Why farm practice matters to congregations
Longtime sustainable-ag advocate speaks at Luther Seminary
Some of your congregation’s members might remember the Dust Bowl. Drought turned soil to powder. Wind blew it away. Laundry blackened on clotheslines, and wheat farmers’ rich topsoil all but vanished.
That’s the setting in which Frederick Kirschenmann grew up, on a farm in south-central North Dakota — well north of the worst-hit Dust Bowl areas but close enough to make an indelible point with his father.
The father made the point with his son. “I still remember,” the younger Kirschenmann says now. “When I was five years old, he had his finger stuck out at me telling me how important it was to take care of the land.”
Kirschenmann went on to Yankton [South Dakota] College to study religion and then returned to farming. Another family runs his place, but Kirschenmann still goes back to help with the harvest.
Sustainable agriculture can be a tough sell. Farmers understand it, says Kirschenmann, but not all apply it.
Now a faculty member at Iowa State University in Ames, Kirschenmann is professor of philosophy and religion and a distinguished fellow at its Leopold Center for Sustainable Agriculture. (The center is named for Aldo Leopold, 1887-1948, a Burlington, Iowa, native best known for A Sand County Almanac, a collection of essays focusing on birds, animals, and plants near Leopold’s vacation home on the Wisconsin River north of Madison, Wisconsin.) As Metro Lutheran goes to press, Kirschenmann is a featured speaker at Luther Seminary.

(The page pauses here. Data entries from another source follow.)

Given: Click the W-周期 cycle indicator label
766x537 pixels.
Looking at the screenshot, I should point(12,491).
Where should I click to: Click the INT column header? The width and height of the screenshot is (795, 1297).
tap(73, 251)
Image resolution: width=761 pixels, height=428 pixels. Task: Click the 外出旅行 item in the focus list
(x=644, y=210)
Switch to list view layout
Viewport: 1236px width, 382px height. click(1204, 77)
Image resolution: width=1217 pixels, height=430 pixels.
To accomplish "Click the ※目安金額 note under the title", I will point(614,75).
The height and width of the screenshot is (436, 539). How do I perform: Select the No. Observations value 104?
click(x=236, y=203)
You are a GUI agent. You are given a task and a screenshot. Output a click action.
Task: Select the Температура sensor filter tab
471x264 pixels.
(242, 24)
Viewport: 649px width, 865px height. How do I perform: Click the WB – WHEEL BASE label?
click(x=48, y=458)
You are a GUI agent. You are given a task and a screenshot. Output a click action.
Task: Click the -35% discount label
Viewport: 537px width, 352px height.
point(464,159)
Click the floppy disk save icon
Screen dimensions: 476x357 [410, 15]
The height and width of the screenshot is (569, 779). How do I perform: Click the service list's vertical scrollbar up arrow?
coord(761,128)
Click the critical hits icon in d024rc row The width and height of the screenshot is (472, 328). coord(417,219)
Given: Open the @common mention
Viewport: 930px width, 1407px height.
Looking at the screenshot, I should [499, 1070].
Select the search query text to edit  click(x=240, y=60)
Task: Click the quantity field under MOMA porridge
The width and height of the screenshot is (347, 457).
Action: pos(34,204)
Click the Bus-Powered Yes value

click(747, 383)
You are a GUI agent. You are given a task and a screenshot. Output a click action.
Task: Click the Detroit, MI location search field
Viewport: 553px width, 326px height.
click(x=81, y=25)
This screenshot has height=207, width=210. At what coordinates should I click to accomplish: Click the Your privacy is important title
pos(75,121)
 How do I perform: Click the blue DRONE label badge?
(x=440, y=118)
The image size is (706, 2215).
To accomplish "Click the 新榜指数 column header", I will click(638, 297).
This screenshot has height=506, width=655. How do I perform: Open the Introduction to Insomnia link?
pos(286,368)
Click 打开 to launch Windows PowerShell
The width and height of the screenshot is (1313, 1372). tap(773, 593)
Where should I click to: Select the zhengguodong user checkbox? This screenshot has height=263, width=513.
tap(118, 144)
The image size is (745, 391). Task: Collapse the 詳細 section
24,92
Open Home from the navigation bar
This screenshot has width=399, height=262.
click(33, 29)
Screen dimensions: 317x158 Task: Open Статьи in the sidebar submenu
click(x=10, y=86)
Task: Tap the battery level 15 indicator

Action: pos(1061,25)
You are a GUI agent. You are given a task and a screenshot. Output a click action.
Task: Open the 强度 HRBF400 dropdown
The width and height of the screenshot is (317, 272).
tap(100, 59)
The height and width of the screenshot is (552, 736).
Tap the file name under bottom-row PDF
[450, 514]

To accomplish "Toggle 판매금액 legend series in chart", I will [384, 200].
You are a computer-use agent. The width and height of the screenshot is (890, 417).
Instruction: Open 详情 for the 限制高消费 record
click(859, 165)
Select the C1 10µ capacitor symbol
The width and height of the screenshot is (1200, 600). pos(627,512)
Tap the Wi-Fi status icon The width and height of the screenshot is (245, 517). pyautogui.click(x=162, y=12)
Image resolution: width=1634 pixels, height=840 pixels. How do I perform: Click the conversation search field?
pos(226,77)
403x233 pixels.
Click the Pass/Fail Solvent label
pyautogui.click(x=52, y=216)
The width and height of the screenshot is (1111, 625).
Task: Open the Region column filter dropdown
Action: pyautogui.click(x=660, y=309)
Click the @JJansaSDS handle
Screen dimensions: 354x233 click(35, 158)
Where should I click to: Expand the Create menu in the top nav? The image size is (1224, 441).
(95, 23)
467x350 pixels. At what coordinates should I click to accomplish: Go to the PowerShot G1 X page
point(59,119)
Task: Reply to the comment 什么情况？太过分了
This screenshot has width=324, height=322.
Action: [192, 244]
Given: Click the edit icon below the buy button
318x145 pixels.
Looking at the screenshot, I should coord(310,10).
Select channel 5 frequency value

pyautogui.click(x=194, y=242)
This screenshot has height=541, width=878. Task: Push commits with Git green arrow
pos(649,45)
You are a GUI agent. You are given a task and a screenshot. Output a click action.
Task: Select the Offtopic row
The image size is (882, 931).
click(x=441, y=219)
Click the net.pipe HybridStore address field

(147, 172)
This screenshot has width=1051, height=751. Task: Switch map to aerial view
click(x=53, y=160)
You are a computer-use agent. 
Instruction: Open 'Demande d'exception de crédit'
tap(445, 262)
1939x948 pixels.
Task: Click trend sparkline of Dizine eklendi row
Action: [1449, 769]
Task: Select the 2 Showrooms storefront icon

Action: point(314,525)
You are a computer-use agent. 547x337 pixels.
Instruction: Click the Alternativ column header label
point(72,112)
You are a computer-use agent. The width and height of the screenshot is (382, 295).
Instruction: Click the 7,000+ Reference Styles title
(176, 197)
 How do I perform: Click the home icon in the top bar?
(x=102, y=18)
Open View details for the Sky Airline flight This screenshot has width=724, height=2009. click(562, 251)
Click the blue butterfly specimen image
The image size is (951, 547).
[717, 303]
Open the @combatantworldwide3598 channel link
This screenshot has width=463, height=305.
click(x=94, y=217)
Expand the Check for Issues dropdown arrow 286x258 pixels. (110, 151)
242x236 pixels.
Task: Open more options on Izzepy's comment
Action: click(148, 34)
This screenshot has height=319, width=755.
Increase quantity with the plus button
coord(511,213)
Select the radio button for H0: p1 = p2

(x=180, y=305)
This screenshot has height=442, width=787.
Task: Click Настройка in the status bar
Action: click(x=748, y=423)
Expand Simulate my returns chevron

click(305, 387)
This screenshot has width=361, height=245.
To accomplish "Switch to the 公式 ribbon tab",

Kirschenmann was born in 1935, in the middle years of a sequence of drought and wind that blew millions of tons of soil as far as the East Coast. Great Plains farmers had plowed up prairie to plant wheat in Kansas and other states. The soil scattered, parched and unprotected by the prairie sod that had sheltered it for thousands of years.
Children wore masks so they could breathe on the way to school. Women put up blankets over windows in a vain effort to keep out the fine powder. A photo from the era shows farm machinery nearly drifted under by the powder. Equipment was ruined, fields were gone.
North Dakota was affected, though not as severely as Kansas, Oklahoma, and Texas. Nevertheless, Kirschenmann’s farmer father was well aware of the disaster to the south. And he knew the culprit wasn’t just drought; it was farming practices.
“My father somehow understood that the Dust Bowl was not just about the weather but also about the way farmers farmed,” Kirschenmann says. “And he was determined that that not happen to his land again. … Taking care of the land became a central ethical issue for him, a value that he passed on to me.”
In 1976, the younger Kirschenmann converted his 2,600-acre farm to a certified organic operation, productively farming without fertilizers and pesticides. He converted the farm to organic to restore the health of the soil. More than the absence of artificial chemicals, “it was more about compost and diverse crop rotations,” he explains.
His farm gained considerable attention, including coverage in National Geographic, Business Week, Audubon, the Los Angeles Times, and Gourmet magazine.
‘People who need to be fed’
Why does sustainable agriculture matter for congregations? One reason, says Alan Padgett, professor of systematic theology at Luther Seminary, is that seminaries send pastors to rural parishes, where many members are farmers.
But what does sustainable ag have to do with urban congregations — busy with budgeting, worship times, maintaining a building, and hotly debating how to do Vacation Bible School this year?
“If you think of church as only a building we go to on Sunday, maybe not much,” says Padgett. “But if we’re living out in the world and following Christ, it has has lots to do with being Christian. There are people who need to be fed and an environment that needs to be cared for, that we have damaged far too much.”
Sustainable agriculture can be a tough sell. Farmers understand it, says Kirschenmann, but not all apply it. Why? “We’re under enormous pressure for short-term economic return,” he says. Powerful chain stores set the prices they pay to processors. That directly affects what processors will pay to farmers.
“If you don’t do business that way,” Kirschenmann adds, some people warn “you won’t be successful.”
Is a global struggle for food and other resources imminent? Some think so. That might mean boxing out the already poor and letting them starve.
Framed that way, says Kirschenmann, with regard to sustainable agriculture, “I think the faith community has a critical role.”